In 2001, the Mahaka Group bought Republika, the biggest Islamic newspaper in Indonesia. Because of Thohir's background in communications, he was chosen to lead the paper. He received support from his father, as well as founder of Kompas Jakob Oetama and founder of Jawa Pos Dahlan Iskan to run this newspaper. The Mahaka Group spread its potential by investing in the outdoor advertising company Mahaka Advertising due to the growth of the economic and the city size in 2002.

After launching the television station Jak TV, Mahaka introduced the radio stations 98.7 Gen FM and 101 Jak FM, and participated in PT Radionet Cipta Karya (Prambors FM, Delta FM and FeMale Radio), as well as numerous advertising, ticketing, entertainment and digital companies.

Thohir is the founder of Darma Bakti Mahaka Foundation.

In 2011, together with Anindya Bakrie he co-owned the television stations tvOne, as well as the internet news site Viva News. In 2014, he was involved in a turnaround project and became the President Director of ANTV.

In 2018, incumbent president Joko Widodo picked Thohir as chief of his re-election campaign for the 2019 presidential election.

In 2019, among 10 other individuals Thohir was appointed to the International Olympic Committee.

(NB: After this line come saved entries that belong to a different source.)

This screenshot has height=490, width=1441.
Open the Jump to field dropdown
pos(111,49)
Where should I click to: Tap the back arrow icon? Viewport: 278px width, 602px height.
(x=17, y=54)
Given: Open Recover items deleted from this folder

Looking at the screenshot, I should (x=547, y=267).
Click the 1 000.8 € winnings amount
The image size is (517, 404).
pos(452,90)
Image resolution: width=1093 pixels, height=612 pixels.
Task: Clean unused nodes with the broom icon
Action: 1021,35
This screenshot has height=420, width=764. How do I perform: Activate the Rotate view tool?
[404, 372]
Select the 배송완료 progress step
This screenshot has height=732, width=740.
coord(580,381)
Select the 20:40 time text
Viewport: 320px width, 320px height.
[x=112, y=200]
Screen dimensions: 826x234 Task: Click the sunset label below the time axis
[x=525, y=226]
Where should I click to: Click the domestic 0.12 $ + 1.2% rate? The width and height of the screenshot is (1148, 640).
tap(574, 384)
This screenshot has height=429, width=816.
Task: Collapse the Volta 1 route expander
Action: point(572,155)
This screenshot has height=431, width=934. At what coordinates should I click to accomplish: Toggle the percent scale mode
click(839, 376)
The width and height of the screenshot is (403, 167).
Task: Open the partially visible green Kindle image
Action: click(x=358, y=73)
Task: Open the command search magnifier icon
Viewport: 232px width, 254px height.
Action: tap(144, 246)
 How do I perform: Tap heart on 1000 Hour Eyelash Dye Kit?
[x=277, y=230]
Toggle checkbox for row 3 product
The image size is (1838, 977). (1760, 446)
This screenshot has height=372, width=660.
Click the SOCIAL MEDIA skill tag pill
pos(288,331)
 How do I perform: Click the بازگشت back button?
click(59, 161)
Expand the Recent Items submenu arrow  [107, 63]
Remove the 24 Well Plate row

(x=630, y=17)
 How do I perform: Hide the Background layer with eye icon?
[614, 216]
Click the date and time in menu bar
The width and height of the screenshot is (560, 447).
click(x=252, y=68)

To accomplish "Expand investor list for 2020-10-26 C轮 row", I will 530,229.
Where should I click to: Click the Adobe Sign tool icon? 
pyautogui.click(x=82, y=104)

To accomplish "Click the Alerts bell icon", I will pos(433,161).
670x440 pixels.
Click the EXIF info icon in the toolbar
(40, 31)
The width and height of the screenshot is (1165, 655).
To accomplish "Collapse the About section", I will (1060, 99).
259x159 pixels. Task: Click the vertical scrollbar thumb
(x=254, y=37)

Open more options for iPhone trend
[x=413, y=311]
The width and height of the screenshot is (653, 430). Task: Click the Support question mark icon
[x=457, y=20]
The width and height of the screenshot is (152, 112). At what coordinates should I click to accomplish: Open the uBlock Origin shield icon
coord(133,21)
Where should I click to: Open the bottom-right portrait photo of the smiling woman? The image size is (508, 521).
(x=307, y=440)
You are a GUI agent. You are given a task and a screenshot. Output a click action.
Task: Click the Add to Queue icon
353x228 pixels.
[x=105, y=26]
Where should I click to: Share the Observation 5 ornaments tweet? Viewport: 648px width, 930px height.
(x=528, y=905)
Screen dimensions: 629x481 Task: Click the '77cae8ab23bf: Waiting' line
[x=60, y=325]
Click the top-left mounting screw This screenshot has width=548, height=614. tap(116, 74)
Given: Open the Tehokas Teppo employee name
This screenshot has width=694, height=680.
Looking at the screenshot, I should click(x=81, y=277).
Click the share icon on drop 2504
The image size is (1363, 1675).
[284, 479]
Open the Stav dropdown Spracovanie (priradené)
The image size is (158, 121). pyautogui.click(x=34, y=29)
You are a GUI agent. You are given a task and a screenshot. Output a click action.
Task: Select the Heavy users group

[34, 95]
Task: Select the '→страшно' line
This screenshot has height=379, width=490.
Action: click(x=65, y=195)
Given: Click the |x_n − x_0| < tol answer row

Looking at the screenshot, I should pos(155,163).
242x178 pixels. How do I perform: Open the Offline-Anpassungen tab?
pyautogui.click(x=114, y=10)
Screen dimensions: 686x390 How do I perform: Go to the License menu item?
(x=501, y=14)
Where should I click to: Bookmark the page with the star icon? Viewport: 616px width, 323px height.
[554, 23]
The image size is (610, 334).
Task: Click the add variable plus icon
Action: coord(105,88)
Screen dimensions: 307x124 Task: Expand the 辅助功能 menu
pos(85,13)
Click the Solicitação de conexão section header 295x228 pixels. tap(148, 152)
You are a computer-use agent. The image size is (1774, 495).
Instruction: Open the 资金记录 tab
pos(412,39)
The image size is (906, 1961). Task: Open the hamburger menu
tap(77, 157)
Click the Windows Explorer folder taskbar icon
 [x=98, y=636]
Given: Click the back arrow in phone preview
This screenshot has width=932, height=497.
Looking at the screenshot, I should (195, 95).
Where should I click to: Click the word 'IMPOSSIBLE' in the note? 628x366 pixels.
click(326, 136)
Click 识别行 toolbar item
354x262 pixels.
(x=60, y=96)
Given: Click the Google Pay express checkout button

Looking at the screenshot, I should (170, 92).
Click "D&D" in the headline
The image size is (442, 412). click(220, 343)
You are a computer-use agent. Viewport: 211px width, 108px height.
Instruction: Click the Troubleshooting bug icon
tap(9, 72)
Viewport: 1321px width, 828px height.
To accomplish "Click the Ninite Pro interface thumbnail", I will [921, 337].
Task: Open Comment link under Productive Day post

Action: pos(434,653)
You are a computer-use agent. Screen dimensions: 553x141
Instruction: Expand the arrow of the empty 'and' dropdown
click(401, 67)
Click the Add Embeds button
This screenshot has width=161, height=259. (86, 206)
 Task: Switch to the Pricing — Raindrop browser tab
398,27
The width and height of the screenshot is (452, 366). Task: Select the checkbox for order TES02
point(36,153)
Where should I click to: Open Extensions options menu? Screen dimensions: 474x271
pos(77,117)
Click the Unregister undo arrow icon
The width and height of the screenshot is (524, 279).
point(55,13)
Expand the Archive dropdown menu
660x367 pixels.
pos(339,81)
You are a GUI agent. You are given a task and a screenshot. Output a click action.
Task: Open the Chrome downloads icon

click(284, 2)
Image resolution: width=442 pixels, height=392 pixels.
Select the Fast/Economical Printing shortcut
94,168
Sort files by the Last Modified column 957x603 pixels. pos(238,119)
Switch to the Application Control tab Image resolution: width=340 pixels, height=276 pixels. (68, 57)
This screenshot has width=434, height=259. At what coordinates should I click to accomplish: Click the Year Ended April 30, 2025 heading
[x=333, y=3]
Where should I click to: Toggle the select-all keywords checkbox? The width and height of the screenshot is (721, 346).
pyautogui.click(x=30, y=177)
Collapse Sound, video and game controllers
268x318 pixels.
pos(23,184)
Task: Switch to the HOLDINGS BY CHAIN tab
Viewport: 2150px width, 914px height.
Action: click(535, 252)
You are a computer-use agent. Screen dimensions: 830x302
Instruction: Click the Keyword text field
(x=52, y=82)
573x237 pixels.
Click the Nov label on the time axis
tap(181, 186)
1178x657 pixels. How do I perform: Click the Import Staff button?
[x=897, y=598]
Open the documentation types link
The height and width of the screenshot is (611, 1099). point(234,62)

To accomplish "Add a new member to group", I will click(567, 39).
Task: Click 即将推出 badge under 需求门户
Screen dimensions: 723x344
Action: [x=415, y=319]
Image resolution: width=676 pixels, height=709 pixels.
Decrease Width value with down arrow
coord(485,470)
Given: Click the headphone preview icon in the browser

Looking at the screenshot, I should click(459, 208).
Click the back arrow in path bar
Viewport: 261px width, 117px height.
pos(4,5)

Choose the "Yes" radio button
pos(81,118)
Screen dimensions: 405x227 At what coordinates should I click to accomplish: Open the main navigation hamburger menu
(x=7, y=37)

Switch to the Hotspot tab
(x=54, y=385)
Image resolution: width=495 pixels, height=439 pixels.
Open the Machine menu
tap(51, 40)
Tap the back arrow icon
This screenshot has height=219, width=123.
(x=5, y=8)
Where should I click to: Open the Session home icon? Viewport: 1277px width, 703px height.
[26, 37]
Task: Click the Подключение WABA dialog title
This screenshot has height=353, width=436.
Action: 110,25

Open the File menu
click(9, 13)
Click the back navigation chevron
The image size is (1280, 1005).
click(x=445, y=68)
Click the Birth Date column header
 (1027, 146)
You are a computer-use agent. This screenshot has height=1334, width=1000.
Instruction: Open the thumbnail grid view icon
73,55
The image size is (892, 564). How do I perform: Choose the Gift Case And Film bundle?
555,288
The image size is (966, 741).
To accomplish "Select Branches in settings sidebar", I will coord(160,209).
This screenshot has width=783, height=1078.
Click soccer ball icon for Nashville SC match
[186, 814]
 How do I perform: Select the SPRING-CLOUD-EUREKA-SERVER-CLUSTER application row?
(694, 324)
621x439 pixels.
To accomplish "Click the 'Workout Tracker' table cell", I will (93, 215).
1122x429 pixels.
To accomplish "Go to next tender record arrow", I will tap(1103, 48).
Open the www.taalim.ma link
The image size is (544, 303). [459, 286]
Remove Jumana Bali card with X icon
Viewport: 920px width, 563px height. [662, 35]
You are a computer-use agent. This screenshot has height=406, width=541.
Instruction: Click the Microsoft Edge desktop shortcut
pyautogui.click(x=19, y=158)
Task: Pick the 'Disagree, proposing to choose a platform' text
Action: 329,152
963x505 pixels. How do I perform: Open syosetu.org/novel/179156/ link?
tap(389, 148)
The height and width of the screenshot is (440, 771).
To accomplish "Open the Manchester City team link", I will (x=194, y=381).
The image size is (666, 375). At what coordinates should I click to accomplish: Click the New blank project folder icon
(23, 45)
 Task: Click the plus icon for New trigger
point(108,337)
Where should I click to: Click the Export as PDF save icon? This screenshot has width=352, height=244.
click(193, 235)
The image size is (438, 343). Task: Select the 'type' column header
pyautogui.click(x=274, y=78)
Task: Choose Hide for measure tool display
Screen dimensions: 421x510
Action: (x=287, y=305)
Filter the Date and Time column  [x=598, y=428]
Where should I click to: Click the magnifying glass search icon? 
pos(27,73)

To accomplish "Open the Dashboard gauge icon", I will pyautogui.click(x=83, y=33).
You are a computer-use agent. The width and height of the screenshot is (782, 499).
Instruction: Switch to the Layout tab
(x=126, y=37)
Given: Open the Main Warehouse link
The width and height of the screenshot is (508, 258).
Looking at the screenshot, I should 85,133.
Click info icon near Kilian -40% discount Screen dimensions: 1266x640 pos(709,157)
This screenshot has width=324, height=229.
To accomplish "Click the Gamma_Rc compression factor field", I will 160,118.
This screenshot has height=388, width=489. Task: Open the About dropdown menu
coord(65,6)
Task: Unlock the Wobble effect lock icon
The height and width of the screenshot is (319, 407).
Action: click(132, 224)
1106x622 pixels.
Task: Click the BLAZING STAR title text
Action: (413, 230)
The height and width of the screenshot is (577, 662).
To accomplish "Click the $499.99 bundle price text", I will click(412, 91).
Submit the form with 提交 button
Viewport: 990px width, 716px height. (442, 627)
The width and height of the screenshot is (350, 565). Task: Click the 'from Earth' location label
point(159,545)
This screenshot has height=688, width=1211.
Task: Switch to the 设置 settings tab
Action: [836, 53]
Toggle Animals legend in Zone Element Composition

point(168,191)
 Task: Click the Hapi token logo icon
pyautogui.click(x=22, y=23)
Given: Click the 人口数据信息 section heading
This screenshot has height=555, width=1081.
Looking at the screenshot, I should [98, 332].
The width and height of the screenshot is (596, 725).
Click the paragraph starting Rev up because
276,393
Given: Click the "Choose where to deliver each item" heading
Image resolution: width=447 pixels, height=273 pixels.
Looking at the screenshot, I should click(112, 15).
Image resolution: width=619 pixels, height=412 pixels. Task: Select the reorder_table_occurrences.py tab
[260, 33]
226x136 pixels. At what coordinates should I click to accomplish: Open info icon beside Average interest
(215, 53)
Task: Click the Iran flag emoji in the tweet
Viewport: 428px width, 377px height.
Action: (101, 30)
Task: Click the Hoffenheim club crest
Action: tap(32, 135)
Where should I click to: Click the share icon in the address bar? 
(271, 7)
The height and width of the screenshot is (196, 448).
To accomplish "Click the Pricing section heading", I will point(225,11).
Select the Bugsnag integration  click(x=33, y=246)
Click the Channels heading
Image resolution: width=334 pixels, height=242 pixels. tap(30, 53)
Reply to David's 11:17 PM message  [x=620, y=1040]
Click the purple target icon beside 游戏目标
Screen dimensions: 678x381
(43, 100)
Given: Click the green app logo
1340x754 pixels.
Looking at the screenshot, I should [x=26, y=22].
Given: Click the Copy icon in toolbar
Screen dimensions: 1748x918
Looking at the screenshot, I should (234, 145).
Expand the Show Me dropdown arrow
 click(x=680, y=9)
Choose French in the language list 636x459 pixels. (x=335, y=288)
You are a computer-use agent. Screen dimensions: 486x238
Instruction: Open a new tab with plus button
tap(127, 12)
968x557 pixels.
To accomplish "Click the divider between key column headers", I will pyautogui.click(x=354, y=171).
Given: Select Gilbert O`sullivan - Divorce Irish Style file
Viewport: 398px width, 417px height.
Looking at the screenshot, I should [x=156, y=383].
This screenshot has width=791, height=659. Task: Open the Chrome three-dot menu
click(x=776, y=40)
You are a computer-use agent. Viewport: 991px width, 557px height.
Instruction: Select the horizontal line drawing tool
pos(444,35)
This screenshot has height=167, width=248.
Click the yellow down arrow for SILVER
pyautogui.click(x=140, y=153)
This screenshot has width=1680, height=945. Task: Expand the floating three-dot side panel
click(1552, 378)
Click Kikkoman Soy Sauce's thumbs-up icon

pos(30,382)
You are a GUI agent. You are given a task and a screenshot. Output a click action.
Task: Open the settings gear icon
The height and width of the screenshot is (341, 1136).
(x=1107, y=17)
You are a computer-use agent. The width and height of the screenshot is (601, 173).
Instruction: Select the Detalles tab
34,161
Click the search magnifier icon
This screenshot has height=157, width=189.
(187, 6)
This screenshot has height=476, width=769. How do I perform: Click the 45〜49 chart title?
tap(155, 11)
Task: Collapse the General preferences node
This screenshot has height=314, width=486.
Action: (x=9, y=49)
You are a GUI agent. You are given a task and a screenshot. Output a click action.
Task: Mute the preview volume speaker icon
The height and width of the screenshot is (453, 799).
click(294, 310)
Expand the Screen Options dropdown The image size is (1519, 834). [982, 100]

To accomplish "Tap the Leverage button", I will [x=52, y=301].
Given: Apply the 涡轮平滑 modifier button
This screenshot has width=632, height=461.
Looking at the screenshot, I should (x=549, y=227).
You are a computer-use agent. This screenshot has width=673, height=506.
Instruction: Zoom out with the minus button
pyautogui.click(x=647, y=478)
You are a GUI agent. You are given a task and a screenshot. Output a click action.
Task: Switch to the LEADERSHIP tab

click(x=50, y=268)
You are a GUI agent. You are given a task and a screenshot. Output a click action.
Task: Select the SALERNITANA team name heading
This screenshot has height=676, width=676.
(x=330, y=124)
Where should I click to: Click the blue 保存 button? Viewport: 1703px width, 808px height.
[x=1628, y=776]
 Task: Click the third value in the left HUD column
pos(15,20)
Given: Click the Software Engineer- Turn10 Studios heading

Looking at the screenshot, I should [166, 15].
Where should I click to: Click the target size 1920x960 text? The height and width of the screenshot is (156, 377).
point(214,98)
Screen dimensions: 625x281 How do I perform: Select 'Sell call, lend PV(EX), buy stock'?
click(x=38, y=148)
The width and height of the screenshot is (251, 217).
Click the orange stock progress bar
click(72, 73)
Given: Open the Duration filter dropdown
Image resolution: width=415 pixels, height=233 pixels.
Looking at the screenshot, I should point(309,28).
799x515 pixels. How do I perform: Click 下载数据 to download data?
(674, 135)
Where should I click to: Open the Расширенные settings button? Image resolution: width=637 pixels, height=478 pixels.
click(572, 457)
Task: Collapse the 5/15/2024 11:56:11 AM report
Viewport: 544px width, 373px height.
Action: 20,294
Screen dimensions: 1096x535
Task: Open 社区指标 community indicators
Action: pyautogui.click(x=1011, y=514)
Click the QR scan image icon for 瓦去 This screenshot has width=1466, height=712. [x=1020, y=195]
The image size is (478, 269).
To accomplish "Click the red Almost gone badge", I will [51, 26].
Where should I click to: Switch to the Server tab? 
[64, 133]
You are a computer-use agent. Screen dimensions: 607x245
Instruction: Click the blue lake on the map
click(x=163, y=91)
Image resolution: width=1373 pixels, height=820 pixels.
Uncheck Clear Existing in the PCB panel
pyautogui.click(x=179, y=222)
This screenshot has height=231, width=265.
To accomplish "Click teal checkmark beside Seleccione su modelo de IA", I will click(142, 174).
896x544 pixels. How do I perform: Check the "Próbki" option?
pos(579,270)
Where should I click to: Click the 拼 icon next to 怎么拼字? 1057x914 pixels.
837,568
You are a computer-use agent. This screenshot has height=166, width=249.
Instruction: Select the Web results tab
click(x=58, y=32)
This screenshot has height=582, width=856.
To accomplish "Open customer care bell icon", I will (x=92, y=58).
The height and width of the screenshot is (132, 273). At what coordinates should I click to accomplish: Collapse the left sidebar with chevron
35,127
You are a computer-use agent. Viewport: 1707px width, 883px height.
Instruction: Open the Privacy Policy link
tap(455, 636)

In February 2023, Thohir was elected as the new chairman of the Football Association of Indonesia.

Sports team ownership
After negotiations started after the 2011 NBA All-Star Game with former basketball agent Jason Levien and managing owner Joshua Harris, Thohir became part of the consortia that bought the Philadelphia 76ers. The consortia included actor Will Smith, his wife Jada Pinkett Smith, David S. Blitzer, of the private equity firm Blackstone Group and Indonesian businessman Handy Soetedjo. Comcast-Spectacor and Harris began talks in the summer of 2011. The deal was announced on 13 July 2011.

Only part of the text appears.